There are completely unaccompanied, single-horn things like Song For Zara Grace, but elsewhere Archer uses studio techniques to create a particularly playful and layered sound which will defeat most blindfolded listeners. The only non-original piece is Roscoe Mitchell’s Jo Jar, an intriguing choice lifted from the 1981 Sound Ensemble LP 3 X 4 Eye on Black Saint and one that I know has turned up in Roscoe’s touring sets since then. It suggests a particular approach to composition, looser than is usually associated with Mitchell’s non-Art Ensemble work and definitely from the funkier and more street-oriented side of things.

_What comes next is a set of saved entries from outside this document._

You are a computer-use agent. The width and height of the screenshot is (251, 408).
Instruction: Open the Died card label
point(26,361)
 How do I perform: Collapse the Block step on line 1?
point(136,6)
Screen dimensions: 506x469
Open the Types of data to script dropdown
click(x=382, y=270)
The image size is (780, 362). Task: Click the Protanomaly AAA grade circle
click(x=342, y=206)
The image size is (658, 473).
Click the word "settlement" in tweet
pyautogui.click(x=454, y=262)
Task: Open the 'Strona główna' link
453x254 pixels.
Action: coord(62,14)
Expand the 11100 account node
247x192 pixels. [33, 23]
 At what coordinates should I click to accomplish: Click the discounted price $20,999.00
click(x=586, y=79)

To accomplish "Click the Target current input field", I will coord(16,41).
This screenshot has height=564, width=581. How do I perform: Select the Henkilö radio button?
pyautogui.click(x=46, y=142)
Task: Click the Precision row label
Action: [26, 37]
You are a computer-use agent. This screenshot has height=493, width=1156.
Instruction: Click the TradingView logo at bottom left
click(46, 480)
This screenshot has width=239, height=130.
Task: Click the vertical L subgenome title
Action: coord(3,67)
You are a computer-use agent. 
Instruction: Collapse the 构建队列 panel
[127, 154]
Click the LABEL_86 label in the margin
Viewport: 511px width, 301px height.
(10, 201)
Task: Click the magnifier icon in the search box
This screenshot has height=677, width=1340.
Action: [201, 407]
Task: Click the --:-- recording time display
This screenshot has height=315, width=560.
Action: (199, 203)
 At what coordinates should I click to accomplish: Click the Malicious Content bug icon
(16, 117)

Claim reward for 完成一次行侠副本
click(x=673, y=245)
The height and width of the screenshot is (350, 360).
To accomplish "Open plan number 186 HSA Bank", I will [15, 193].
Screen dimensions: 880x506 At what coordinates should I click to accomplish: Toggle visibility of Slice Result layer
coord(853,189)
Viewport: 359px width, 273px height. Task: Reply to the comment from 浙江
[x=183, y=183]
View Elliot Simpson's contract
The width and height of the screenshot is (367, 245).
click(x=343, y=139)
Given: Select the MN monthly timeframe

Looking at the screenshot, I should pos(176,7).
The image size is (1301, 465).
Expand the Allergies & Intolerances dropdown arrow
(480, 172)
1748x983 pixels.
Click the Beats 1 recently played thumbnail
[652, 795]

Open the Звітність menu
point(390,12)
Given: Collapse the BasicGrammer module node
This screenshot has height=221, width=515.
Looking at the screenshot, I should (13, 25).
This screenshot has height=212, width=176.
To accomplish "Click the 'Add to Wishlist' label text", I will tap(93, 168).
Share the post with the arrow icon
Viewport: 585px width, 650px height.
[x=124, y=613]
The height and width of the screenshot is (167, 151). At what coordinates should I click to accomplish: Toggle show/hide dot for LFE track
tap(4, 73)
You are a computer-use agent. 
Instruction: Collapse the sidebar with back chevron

There are moments throughout the set when a brief snippet might lead you to think you were hearing something from John Surman’s Westering Home, and that’s probably as good a point of comparison as you’ll find. A really intriguing record from an individual who’s made some fantastic but scarcely noticed records in recent years and who is far from A. N. Other in anyone’s list of significant contemporaries.

Discography
Pressure Shocks; Another Fantastic Individual; Song For Zara Grace; Behind The Sun; Song For Corey Mwamba; Rose Bombe/Oreogasm; Close Together; Owl Joins In With The Morning Birds; Jo Jar; Battle Lines; Point To Point; Dig Yourself; Baribop (55.00)
Archer (sno, as, ts, bar, saxello, bcl, f, rec, mel, ac/amp pc, p, org, software, elec). January 2018 – February 2019.